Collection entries
◇ ◇ ◇ ◇ ◇

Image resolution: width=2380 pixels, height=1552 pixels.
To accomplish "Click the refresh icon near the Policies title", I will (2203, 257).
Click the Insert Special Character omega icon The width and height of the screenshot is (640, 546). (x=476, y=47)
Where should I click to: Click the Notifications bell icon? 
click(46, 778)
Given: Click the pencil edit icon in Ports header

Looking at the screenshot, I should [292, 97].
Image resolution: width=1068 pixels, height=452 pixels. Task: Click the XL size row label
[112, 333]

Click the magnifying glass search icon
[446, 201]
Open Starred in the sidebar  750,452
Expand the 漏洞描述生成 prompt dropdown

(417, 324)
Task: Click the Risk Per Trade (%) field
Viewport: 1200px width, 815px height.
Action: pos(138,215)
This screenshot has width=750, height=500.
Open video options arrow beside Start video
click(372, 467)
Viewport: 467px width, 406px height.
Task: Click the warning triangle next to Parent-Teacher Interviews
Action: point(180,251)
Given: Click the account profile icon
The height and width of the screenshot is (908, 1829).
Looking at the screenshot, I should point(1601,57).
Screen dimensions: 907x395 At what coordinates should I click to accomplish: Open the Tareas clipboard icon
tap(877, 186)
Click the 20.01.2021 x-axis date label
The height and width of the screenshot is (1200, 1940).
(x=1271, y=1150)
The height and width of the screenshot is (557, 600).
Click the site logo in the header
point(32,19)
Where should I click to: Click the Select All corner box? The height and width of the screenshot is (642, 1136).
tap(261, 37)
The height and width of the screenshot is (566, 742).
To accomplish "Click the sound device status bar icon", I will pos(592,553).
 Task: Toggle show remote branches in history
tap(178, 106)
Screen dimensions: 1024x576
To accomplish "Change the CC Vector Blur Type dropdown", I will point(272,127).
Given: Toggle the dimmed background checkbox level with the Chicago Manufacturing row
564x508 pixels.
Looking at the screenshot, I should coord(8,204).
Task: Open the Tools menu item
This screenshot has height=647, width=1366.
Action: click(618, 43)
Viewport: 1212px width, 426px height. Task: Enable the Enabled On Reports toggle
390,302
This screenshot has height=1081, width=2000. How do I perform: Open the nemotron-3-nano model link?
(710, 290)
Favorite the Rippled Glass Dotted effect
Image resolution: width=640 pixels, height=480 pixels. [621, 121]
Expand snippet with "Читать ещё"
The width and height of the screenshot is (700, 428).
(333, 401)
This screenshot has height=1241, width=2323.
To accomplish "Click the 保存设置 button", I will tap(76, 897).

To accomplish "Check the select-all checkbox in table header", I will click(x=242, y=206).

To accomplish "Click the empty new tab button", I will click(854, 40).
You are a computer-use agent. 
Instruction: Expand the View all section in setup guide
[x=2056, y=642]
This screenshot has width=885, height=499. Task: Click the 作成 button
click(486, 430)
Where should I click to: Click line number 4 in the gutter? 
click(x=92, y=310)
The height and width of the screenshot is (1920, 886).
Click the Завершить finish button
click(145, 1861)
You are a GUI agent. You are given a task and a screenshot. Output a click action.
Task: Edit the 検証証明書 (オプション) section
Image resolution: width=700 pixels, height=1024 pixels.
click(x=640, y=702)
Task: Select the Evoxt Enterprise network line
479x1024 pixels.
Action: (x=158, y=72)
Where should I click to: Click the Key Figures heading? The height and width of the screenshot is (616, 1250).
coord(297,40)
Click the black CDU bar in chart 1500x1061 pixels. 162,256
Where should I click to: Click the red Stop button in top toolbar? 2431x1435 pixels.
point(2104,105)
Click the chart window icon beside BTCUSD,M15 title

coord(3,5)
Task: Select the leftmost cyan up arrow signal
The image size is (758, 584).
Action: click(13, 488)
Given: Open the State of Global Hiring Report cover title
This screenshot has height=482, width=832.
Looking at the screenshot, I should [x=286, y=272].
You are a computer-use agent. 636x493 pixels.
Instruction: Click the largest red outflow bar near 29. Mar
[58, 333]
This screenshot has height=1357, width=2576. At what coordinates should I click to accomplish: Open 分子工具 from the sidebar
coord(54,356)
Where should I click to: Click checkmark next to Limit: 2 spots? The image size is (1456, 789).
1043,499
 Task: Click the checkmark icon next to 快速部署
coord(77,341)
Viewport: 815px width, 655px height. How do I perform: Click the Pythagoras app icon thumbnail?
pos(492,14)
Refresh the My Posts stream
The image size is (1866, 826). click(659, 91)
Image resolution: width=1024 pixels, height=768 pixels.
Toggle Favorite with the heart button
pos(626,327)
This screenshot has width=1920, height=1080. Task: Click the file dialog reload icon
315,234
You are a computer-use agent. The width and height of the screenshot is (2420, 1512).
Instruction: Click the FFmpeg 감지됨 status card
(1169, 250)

◇ ◇ ◇ ◇ ◇

→ AIM OF THE TASK
Rewrite everything from the start of the records down to the line containing "I will point(272,127).", swapping "icon" for "button" and leaving everything else unchanged.

→ ANSWER FOR THIS EXERCISE
Image resolution: width=2380 pixels, height=1552 pixels.
To accomplish "Click the refresh button near the Policies title", I will (2203, 257).
Click the Insert Special Character omega button The width and height of the screenshot is (640, 546). (x=476, y=47)
Where should I click to: Click the Notifications bell button? 
click(46, 778)
Given: Click the pencil edit button in Ports header

Looking at the screenshot, I should [292, 97].
Image resolution: width=1068 pixels, height=452 pixels. Task: Click the XL size row label
[112, 333]

Click the magnifying glass search button
[446, 201]
Open Starred in the sidebar  750,452
Expand the 漏洞描述生成 prompt dropdown

(417, 324)
Task: Click the Risk Per Trade (%) field
Viewport: 1200px width, 815px height.
Action: pos(138,215)
This screenshot has width=750, height=500.
Open video options arrow beside Start video
click(372, 467)
Viewport: 467px width, 406px height.
Task: Click the warning triangle next to Parent-Teacher Interviews
Action: point(180,251)
Given: Click the account profile button
The height and width of the screenshot is (908, 1829).
Looking at the screenshot, I should point(1601,57).
Screen dimensions: 907x395 At what coordinates should I click to accomplish: Open the Tareas clipboard button
tap(877, 186)
Click the 20.01.2021 x-axis date label
The height and width of the screenshot is (1200, 1940).
(x=1271, y=1150)
The height and width of the screenshot is (557, 600).
Click the site logo in the header
point(32,19)
Where should I click to: Click the Select All corner box? The height and width of the screenshot is (642, 1136).
tap(261, 37)
The height and width of the screenshot is (566, 742).
To accomplish "Click the sound device status bar button", I will pos(592,553).
 Task: Toggle show remote branches in history
tap(178, 106)
Screen dimensions: 1024x576
To accomplish "Change the CC Vector Blur Type dropdown", I will point(272,127).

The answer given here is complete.